I heard both many a time, but my vague memories suggest I used to hear *two-dimensional *more often and only in the last ten, fifteen years has *one-dimensional *fallen into vogue. Seems to me calling a character two-dimensional pretty much covers the notion that they have no depth and using *one-dimensional *is overkill - like saying, “he’s reeeeeeeeeeeeeeaaaaaallly two-dimensional!”
But lacking an OED to look into origins, I make the plea for help.
It’s clear what the internet prefers. Google “two-dimensional character” and get 272,000 hits. Google “one-dimensional character” and get 2,560,000 hits. But is one more proper than the other? And which came first?

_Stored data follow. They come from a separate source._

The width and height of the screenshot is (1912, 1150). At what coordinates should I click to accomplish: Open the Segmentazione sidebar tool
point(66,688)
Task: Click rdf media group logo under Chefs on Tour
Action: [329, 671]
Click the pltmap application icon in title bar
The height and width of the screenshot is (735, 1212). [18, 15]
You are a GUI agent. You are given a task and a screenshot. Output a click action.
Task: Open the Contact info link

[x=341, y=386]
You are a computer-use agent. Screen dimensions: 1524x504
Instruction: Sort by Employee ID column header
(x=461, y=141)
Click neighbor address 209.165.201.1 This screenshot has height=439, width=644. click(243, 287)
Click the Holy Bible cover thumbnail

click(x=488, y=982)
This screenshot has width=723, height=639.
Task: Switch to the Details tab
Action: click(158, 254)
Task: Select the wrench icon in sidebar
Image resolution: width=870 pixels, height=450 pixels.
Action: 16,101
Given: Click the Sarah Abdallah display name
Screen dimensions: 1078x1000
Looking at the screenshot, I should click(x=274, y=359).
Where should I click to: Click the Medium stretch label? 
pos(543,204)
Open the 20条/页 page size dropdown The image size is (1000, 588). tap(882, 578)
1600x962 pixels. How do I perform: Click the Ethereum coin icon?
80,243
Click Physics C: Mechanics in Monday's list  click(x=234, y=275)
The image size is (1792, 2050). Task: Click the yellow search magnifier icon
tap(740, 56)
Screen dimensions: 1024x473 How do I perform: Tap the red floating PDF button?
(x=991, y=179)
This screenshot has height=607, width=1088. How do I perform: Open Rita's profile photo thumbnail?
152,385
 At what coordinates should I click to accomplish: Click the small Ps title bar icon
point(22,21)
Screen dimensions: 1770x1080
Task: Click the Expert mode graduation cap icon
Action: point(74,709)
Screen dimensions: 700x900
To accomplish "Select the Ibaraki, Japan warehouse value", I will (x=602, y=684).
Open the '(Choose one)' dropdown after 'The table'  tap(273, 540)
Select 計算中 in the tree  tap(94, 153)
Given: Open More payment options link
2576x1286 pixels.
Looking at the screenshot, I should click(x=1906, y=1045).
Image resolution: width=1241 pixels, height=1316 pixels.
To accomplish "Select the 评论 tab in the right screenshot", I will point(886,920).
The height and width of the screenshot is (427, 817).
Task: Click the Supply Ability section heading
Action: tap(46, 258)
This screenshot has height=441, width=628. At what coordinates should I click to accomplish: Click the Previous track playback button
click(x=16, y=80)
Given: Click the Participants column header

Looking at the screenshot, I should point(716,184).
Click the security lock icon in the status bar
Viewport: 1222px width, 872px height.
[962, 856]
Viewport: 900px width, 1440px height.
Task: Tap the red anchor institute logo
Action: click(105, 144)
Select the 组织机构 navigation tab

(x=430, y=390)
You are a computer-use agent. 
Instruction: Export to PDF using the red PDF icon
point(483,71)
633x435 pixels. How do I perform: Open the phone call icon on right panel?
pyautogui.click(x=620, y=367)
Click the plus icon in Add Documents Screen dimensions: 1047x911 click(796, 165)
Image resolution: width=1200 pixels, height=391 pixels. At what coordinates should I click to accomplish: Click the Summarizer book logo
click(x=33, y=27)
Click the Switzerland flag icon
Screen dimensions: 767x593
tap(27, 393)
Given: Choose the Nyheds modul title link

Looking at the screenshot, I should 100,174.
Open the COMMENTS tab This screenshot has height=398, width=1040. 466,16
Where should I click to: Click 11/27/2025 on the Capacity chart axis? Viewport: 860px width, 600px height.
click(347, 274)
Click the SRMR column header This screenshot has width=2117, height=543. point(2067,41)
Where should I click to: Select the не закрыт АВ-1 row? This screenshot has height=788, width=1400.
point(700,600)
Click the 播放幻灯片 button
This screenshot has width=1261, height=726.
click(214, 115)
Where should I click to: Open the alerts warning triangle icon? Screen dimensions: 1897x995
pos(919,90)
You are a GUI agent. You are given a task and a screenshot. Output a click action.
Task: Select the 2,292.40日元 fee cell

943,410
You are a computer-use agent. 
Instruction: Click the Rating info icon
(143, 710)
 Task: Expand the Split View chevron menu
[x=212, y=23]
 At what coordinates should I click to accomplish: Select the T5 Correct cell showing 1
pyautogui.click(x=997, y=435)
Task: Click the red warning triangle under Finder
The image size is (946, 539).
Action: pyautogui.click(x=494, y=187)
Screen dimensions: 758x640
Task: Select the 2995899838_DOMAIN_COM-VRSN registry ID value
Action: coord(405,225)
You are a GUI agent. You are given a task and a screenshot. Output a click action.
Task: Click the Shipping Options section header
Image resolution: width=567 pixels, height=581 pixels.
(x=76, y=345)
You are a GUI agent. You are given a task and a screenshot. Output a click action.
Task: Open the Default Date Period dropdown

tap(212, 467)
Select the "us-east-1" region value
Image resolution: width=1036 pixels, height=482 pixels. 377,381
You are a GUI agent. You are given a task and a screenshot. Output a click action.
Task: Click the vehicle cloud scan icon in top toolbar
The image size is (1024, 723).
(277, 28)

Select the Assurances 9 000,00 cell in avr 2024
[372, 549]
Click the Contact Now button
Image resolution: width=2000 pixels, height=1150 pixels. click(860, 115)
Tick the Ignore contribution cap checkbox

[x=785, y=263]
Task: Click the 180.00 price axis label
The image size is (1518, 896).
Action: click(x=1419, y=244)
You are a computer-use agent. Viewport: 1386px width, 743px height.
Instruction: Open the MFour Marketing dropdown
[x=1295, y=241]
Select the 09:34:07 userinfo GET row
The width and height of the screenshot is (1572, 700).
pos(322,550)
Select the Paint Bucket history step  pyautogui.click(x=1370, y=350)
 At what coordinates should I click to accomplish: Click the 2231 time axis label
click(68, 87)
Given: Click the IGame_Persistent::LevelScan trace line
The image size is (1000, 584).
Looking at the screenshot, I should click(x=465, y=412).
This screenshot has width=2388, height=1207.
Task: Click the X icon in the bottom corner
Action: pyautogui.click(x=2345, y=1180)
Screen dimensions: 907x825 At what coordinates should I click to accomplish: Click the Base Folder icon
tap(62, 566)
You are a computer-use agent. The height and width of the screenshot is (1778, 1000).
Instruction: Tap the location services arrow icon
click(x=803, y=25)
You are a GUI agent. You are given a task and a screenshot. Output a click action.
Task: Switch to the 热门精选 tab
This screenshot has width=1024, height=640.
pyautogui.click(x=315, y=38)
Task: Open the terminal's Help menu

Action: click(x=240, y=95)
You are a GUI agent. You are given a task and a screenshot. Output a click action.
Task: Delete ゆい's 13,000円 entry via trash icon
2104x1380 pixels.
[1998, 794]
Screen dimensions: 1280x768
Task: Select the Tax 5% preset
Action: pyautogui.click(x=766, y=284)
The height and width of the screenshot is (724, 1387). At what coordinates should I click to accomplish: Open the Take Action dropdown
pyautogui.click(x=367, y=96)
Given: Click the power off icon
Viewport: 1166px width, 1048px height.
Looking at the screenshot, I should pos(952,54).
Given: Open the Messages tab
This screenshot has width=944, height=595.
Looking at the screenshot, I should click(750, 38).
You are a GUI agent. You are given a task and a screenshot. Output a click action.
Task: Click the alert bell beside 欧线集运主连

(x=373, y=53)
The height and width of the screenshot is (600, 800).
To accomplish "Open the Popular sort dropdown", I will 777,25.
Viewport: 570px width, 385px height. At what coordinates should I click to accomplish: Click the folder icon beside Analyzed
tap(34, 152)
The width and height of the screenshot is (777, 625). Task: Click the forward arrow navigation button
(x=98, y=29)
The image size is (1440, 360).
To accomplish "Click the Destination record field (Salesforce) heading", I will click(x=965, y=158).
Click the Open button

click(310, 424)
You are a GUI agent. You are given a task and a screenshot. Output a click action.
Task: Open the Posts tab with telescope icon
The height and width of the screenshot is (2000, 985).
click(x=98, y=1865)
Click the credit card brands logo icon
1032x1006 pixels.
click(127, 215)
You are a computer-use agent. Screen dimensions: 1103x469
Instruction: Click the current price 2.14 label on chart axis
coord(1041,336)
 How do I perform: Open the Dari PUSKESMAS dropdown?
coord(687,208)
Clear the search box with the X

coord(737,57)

I always thought they referred to two different types of bad character. A two dimensional character being one with little personality or history. And a one dimensional character being one that just has one exaggerated character trait. The male chauvinist pig who never does anything except go around being a male chauvinist pig; the slasher film killer who doesn’t do anything but kill people; the rabid feminist who doesn’t do anything but rant against men, etc.
I believe use of the term “one dimensional” is best used to describe the narrow focused mental quality of particular affected characters (e.g. seeing things only one way, from point A to B, with no capacity to consider tangential pathways of thought), whereas the term “two dimensional” is best used to describe the physical dimensions of a flat character (e.g. a cartoon, with height and width, but lacking depth).
While I see “one-dimensional” and “two-dimensional” as pejoratives being mostly synonymous, I think that which one is chosen to describe a (lack of) characterization is driven pretty much by what Der Trihs has to say here, and it’s a good bit of insight into people’s subliminal reasons for choices in terminology.